Una empresa de alimentación con sede en Auckland fabricaba una amplia gama de barritas energéticas tanto para el mercado nacional como para el sector de los supermercados australianos.
El cliente utilizaba gas licuado de petróleo (GLP) en botellas para alimentar sus hornos, y las botellas se entregaban en sus instalaciones cada dos o tres días. Debido al crecimiento previsto de la producción, les preocupaba mucho que sus costes fueran a aumentar considerablemente. Solicitaron a ERA que llevara a cabo un análisis y les presentara una serie de opciones para que las evaluara su equipo directivo.
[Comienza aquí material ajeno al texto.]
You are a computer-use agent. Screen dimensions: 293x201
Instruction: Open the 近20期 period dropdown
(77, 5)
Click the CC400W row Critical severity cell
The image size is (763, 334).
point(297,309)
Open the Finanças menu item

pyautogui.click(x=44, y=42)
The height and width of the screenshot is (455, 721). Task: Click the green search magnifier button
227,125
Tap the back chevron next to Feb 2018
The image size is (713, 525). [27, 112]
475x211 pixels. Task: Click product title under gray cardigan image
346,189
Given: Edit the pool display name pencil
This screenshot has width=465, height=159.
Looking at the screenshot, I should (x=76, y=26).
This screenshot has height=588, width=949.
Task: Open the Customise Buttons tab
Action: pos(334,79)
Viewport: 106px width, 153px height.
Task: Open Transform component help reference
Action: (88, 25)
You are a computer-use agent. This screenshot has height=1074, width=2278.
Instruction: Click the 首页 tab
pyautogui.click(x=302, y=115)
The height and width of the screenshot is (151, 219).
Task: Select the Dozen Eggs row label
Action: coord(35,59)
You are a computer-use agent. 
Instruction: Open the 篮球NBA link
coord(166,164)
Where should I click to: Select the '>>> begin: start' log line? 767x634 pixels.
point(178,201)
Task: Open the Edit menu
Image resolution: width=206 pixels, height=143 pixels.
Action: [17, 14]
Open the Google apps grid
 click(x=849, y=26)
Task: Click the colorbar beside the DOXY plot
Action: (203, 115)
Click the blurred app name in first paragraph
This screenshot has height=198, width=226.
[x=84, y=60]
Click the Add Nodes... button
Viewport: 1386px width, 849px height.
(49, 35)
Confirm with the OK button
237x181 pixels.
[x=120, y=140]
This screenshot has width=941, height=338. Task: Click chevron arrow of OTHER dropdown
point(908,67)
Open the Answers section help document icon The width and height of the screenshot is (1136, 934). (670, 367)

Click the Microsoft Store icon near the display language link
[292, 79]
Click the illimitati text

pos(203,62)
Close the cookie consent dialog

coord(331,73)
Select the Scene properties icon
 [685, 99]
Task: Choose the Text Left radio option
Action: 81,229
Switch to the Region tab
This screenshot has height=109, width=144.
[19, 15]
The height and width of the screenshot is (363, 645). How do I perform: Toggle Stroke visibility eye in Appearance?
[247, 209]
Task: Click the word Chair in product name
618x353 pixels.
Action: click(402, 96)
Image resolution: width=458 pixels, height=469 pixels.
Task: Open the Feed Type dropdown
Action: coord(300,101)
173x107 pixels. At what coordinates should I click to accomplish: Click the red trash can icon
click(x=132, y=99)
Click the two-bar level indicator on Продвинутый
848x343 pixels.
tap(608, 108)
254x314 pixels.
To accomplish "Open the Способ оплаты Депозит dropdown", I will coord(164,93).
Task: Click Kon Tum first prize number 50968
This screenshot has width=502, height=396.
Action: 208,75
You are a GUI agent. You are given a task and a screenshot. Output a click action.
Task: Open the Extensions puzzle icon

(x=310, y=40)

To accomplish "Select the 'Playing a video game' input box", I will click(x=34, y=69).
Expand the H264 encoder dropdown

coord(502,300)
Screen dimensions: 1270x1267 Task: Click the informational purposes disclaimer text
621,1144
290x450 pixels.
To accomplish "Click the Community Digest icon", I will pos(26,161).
Nuestro análisis inicial confirmó que las posibilidades de reducir el coste del gas envasado eran limitadas. Además, nuestra información y conocimiento del mercado indicaban que los costes estaban a punto de aumentar; precisamente la situación que preocupaba a nuestro cliente.
Al buscar una solución práctica a largo plazo, llegamos a la conclusión de que podría ser posible conectarnos a un gasoducto de gas natural ya existente, aunque el punto de conexión más cercano se encontrara a unos 1,7 kilómetros de distancia. Tras presentar el análisis y debatir la solución alternativa con el cliente, este se mostró muy interesado en seguir adelante con esta opción.
Se mantuvieron conversaciones con el proveedor propuesto, quien enseguida valoró la oportunidad de distribuir gas a otros clientes de la zona.
«En consecuencia, el proveedor accedió a tender la tubería de gas hasta la puerta de la fábrica del cliente sin coste alguno, quedando a cargo del cliente los gastos de conexión final a partir de ese punto».